File “/root/.pyenv/versions/3.6.8/lib/python3.6/site-packages/mmcv/runner/hooks/optimizer.py”, line 259, in after_train_iter
scaled_loss.backward()
File “/root/.pyenv/versions/3.6.8/lib/python3.6/site-packages/torch/tensor.py”, line 195, in backward
torch.autograd.backward(self, gradient, retain_graph, create_graph)
File “/root/.pyenv/versions/3.6.8/lib/python3.6/site-packages/torch/autograd/init.py”, line 99, in backward
allow_unreachable=True) # allow_unreachable flag
RuntimeError: transform: failed to synchronize: cudaErrorIllegalAddress: an illegal memory access was encountered
terminate called after throwing an instance of ‘c10::Error’
what(): CUDA error: an illegal memory access was encountered (insert_events at /pytorch/c10/cuda/CUDACachingAllocator.cpp:764)

The occasion of this error is random.

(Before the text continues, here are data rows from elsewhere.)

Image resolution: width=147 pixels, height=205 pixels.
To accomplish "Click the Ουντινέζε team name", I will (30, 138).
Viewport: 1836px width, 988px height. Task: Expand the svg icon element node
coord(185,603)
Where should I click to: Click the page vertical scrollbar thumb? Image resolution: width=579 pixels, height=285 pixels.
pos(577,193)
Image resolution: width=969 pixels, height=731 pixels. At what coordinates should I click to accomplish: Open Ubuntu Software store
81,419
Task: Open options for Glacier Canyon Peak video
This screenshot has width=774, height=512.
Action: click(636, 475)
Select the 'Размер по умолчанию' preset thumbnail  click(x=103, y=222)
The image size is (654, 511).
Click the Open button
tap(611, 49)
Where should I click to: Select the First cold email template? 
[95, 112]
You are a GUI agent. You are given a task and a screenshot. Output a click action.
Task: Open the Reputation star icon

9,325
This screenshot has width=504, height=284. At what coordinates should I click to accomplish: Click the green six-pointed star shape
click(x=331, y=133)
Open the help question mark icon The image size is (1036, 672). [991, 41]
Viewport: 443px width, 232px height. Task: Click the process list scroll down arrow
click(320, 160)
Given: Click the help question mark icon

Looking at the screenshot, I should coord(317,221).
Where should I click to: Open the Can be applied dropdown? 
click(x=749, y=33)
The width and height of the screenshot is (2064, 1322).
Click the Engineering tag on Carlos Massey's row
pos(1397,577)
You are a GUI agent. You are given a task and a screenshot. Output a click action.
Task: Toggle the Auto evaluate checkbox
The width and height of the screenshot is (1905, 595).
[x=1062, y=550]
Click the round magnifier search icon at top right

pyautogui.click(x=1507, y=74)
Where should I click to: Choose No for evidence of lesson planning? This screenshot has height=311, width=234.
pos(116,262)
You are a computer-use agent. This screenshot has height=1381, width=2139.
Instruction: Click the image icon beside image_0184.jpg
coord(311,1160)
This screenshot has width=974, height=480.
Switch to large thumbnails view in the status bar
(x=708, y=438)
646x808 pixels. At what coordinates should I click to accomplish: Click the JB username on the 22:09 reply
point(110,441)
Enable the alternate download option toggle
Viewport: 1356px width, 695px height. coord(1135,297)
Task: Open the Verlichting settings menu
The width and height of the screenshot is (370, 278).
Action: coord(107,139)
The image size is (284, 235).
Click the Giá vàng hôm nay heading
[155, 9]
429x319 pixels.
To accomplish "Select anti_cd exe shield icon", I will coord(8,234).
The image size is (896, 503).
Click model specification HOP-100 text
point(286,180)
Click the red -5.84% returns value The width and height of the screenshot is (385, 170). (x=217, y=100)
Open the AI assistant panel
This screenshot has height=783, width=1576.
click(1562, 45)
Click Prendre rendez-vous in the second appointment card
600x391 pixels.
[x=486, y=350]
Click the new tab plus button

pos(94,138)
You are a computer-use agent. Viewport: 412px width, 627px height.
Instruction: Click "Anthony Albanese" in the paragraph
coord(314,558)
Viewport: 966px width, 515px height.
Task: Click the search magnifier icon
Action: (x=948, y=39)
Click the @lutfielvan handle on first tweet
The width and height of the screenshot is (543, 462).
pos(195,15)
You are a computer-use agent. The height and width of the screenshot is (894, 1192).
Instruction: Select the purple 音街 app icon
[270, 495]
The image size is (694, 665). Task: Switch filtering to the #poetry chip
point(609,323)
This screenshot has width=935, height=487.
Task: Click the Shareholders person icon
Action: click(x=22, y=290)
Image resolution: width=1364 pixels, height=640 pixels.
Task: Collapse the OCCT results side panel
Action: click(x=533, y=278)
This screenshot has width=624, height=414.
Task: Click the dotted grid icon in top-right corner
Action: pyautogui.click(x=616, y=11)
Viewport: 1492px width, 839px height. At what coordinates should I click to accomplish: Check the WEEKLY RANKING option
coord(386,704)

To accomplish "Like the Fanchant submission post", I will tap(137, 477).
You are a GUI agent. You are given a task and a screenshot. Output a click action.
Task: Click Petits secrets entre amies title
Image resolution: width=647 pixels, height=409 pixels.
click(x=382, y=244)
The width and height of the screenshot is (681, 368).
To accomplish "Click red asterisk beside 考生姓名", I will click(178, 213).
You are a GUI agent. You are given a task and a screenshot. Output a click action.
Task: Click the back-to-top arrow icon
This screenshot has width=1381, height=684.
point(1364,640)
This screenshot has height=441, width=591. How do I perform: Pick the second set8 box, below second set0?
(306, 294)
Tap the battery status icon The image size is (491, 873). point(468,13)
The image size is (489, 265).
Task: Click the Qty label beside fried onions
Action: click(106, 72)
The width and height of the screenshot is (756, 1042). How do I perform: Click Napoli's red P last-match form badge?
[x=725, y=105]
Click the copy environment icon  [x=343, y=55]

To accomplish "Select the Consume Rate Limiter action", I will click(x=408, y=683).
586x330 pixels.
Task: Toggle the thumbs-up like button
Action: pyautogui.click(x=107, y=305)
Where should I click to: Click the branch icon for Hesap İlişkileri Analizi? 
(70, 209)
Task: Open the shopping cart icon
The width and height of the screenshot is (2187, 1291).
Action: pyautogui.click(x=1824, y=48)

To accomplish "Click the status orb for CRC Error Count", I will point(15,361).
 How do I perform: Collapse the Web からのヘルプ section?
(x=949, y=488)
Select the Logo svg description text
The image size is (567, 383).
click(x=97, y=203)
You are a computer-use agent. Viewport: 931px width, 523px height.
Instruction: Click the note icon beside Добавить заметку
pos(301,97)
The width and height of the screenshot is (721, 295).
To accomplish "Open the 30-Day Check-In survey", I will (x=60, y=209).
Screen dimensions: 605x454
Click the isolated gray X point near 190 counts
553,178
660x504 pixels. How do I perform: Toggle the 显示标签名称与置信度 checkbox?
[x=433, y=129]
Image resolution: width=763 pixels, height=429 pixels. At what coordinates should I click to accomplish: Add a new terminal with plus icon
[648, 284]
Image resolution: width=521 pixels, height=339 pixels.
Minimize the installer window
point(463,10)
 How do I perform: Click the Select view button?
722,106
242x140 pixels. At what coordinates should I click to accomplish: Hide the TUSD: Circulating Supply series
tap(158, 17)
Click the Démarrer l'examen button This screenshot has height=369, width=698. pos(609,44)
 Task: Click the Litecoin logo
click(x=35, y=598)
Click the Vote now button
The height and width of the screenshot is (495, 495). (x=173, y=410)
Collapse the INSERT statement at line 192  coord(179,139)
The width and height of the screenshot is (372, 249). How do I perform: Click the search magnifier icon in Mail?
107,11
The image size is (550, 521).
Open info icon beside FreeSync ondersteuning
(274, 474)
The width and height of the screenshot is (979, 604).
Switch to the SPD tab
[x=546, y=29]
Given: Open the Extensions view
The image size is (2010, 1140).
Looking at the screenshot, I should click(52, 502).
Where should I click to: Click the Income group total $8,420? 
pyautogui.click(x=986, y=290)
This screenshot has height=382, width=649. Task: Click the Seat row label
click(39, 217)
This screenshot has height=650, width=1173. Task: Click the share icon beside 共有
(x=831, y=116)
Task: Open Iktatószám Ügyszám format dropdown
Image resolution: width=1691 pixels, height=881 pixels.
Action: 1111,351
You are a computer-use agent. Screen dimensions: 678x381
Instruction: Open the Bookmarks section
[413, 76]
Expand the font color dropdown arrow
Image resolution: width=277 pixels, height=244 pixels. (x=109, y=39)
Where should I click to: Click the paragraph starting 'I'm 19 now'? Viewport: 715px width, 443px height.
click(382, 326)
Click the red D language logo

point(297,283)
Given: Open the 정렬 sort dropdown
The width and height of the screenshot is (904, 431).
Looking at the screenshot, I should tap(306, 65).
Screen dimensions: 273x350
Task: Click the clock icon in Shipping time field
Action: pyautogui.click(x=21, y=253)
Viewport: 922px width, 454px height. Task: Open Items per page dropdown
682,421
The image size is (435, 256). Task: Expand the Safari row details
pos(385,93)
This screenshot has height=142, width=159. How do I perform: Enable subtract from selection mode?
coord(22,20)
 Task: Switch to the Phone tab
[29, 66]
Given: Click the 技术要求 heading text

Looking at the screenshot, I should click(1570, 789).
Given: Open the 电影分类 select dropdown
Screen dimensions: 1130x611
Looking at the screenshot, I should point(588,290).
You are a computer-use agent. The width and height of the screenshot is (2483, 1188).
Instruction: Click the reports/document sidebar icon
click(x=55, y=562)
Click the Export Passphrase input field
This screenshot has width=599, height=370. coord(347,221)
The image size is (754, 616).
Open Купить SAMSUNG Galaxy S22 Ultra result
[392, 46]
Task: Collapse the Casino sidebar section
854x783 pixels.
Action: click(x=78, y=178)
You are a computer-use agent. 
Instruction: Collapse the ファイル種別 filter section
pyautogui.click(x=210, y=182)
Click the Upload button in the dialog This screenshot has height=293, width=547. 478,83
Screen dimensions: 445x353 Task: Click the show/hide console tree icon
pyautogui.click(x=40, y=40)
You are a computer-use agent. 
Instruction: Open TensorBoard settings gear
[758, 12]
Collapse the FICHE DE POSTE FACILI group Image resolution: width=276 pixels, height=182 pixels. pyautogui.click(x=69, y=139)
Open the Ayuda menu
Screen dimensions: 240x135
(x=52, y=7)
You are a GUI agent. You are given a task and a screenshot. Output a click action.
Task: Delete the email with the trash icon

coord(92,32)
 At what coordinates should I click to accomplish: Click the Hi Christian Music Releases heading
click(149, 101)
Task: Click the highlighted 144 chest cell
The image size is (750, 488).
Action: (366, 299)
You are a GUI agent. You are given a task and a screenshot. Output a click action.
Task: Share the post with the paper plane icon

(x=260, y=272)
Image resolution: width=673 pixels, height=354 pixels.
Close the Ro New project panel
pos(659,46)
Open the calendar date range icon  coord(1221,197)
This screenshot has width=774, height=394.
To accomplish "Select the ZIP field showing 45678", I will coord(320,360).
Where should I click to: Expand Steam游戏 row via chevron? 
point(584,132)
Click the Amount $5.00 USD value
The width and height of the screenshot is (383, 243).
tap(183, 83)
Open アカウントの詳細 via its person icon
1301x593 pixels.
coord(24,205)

It might be raised after several epochs of training, it’s time-consuming to reproduce the error. I write the code with strict assertions to keep the variables reasonable, so there should not be some trivial errors like out of range.

I ask for help for the following things:

  1. I hope someone can help me to summarize the possible reasons (no need to be very specific) for this error.
  2. Is it possible that running out of memory may cause this error?

I will appreciate it if you guys give me help.

  1. Any invalid memory read or write can cause this issue. The mentioned out of range indexing is a common issue, which could also be caused by e.g. race conditions etc.

  2. I don’t think it can (at least this would be the first time an OOM is causing the memory violation).